> _What you should do_:
Where the line with "Task: Open Events & museums menu" appears below, start writing out lines exactly, and finish with the line with "This screenshot has width=770, height=527.", which is included; write out nothing else.

> _Material provided_:
··········

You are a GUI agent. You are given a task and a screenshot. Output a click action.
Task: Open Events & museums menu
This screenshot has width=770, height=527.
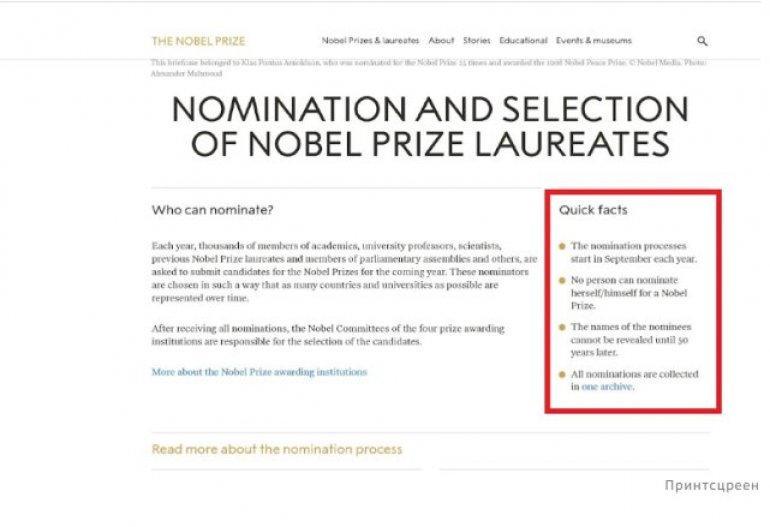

··········

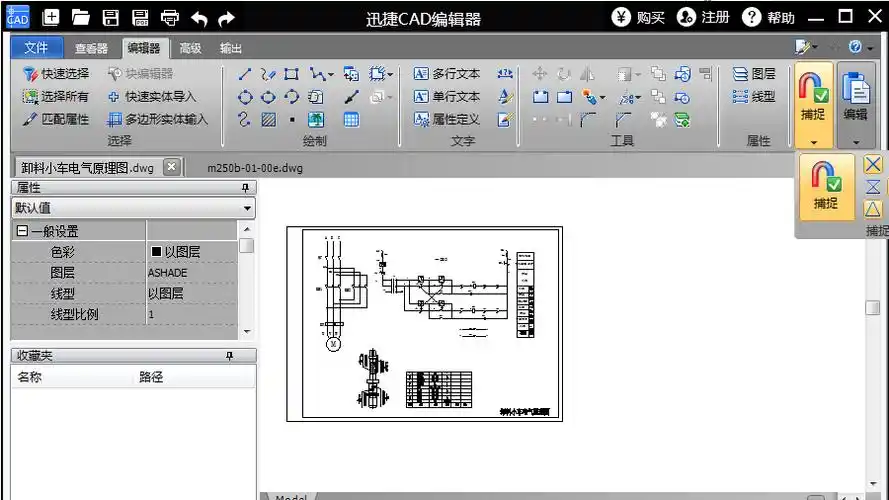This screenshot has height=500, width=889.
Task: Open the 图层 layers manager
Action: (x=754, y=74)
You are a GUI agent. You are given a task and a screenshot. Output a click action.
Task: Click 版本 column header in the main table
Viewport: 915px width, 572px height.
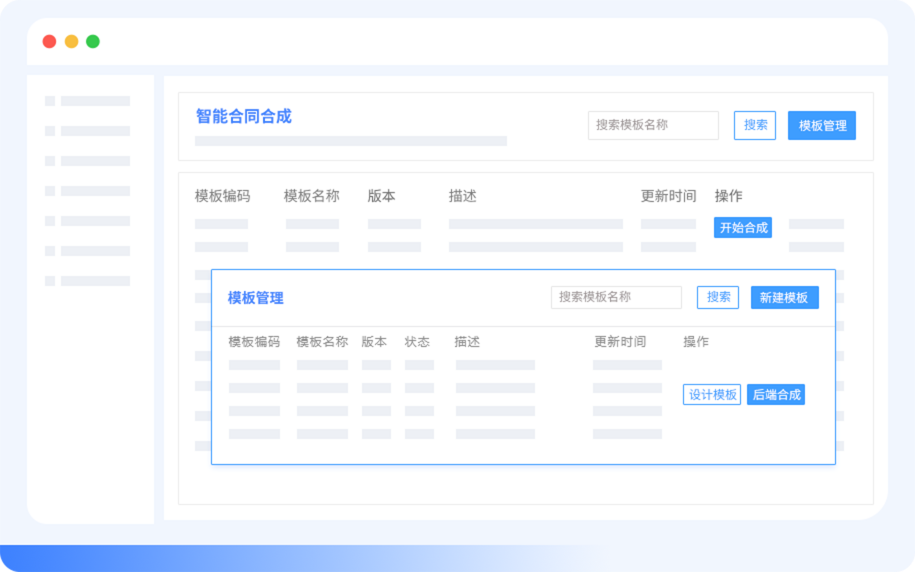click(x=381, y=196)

··········

> _Result of the task_:
Task: Open Events & museums menu
This screenshot has width=770, height=527.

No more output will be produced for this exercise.